趙典史聽到這話更覺不好意思,“大人……”
“來都來了,我們再聽聽苦主怎麼說吧。”
“好,好大人,”趙典史興奮,吓得小毛驢抖了抖耳朵,“大人,您比我們都聰明,定能找到新的線索的。”
林與聞聽到人家這麼誇他,笑得合不攏嘴,“也就是比你們聰明那麼一點而已,再走一會就到了,您坐穩了可。”
天穿地穿馬屁不穿,趙典史這老江湖早知道怎麼拿捏林與聞了。
……
這個陳書生的家人搬得很遠,已經快出了江都縣了,林與聞伸手摻着趙典史下驢,“是這裡嗎?”
這是個隻有兩間房的小院,看案卷裡陳書生的家境殷實,隻有十年應當不至于落魄到這種程度才是。
“你是……”開門的老太太佝偻着身子,仔細端詳着趙典史。
“啊,我是當年查辦你兒子的案子的趙令,您還記——”
“嘭!”門被使力關上,趙典史怔愣着不知道該如何反應,他轉頭看林與聞,眼神無助極了,“大人,這……”
林與聞實在心疼小老頭被這樣對待,自己走上前,對着緊閉的門大喊,“老人家,我是江都縣令林與聞,特來重啟當年的案子的。”
“大人?”趙典史驚訝地看着林與聞,剛才不是還說要再看看,怎麼現在就要重啟案件了,他連忙小聲對林與聞說,“大人不可這樣說,這樣,苦主會……”

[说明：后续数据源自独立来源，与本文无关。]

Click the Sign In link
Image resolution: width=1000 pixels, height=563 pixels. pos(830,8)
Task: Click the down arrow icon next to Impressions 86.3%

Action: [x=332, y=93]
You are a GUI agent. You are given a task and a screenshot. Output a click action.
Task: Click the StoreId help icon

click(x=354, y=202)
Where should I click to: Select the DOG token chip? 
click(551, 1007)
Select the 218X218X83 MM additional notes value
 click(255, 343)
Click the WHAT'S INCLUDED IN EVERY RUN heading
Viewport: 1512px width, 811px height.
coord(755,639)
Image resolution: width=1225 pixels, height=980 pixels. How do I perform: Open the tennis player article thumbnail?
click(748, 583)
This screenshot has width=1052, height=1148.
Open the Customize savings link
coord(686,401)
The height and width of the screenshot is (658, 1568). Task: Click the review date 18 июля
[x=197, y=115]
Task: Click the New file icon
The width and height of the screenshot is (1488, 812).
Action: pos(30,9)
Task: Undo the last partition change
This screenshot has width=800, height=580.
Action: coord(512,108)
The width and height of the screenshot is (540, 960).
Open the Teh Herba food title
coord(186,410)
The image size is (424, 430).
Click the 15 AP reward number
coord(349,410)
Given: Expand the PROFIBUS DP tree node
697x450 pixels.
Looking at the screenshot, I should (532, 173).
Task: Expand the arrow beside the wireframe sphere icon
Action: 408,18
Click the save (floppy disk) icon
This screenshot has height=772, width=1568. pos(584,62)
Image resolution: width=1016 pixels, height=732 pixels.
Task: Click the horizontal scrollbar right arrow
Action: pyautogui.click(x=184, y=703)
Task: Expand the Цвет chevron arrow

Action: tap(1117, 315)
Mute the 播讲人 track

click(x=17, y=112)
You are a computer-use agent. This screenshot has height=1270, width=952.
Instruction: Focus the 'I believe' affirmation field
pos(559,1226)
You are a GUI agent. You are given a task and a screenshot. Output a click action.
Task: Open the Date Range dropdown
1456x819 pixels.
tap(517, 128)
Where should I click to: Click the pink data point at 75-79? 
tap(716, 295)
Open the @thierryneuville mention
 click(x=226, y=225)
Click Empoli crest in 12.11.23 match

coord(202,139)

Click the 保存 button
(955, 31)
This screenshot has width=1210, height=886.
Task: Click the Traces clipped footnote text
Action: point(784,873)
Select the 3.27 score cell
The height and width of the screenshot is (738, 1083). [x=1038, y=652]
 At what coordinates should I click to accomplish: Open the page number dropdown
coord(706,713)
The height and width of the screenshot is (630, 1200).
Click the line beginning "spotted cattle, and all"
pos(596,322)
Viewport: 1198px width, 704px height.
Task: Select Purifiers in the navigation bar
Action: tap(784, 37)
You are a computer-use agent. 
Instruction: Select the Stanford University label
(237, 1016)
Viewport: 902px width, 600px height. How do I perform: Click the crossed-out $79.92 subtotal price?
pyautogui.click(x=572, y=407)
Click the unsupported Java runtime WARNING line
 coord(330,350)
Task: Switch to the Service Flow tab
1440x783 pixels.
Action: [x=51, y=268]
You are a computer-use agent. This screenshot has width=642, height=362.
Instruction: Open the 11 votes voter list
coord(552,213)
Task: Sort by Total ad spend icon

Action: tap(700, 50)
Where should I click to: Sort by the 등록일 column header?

林與聞對他笑了下,“本官沒有說謊,本官是真的要重新查一遍這個案子。”
“呸!”門裡傳來老太的聲音,“你們根本不會在乎誰殺了我兒!”
剛剛趙典史同林與聞說,苦主當年跪在縣衙門外,隻求一個真相,但是縣令大人的意思是,這批地痞除盡,街上清淨了,是件大功德,陳書生在在地下一定能瞑目了。
“但殺他的兇手究竟是誰呢?”
趙典史的記性實在太好,他始終記得陳書生的娘親臉上淚痕斑駁,怎麼也不肯在結案的文書上摁手印的時候問他的這一句話。
“我在乎,趙典史也在乎,我知道您也在乎,”林與聞溫言相勸,“如果您真的還想找到殺死您兒子的兇手,就與我再聊聊當年的事情罷。”
等了一會,老太太終于把門打開了。
“你還想跟我聊什麼,我當時已經什麼都和這個人說了!”老太太惡狠狠地瞪着趙典史。
林與聞撤了一步,擋在趙典史跟前,“十年的時間不短,本官怕趙典史的記憶有誤,您再同我一遍可以嗎?”
趙典史當然不會覺得林與聞這話冒犯到自己,連忙幫腔,“大姐,您就和林大人再說說吧,他是進士出身,京裡來的官,他什麼都懂。”
老太太看向林與聞,“你能考上進士?”
“沒錯,二甲一十三名。”
“還是二甲?”
林與聞使勁點頭,他可知道這進士名号在普通百姓中意味着什麼,“沒錯,去過殿試的。”
“遊哥兒考了那麼多次都沒考上,那你的确是個很聰明的人吧。”
“嗯。”
老太太手垂在身側,“那你進來,我跟你好好說,我從頭跟你說,我什麼都不落下,你一定要幫我找到兇手啊。”
林與聞鼻尖發酸,“嗯。”
老太太把林與聞他們讓進自己的小院,這院裡淩亂,看來很久沒收拾了,“我給你們倒茶。”
“不必了,”林與聞把一個落了灰的小木凳擦幹淨,扶着趙典史坐下,自己就站在旁邊,“您坐,您就這樣同我說就好了。”
老太太點點頭,挨着院裡的桌子坐好,“我兒叫陳遊,他那年是第三次考科舉了,三十多了,還是沒考上。”
林與聞嗯了一聲,這些趙典史與他講過,他想知道的是,“既然他都三十了,您沒想過給他想相看個妻子嗎?”
“你,你怎麼知道?”
趙典史也一臉驚訝地看林與聞,大人真神了!
“所以他确實已經定下人家,隻是還沒有成婚對吧?”
“是是。”老太太激動地手不斷亂揮,“我心想着先成家再立業,他在京城那陣就給他定了一戶人家,隻等他回來成婚。”
“可是,他沒考上,又日日在縣城裡閑逛,所以……人家就把婚退了。”
“本官明白了,”林與聞對老人家點頭,“有這點就夠了。”
“這就夠了嗎?”老太太緊張地看趙典史,趙典史和她點頭,“夠了夠了,我們大人可聰明了。”
老太太呼口氣,與趙典史笑了一下,她還是下意識地相信着趙典史。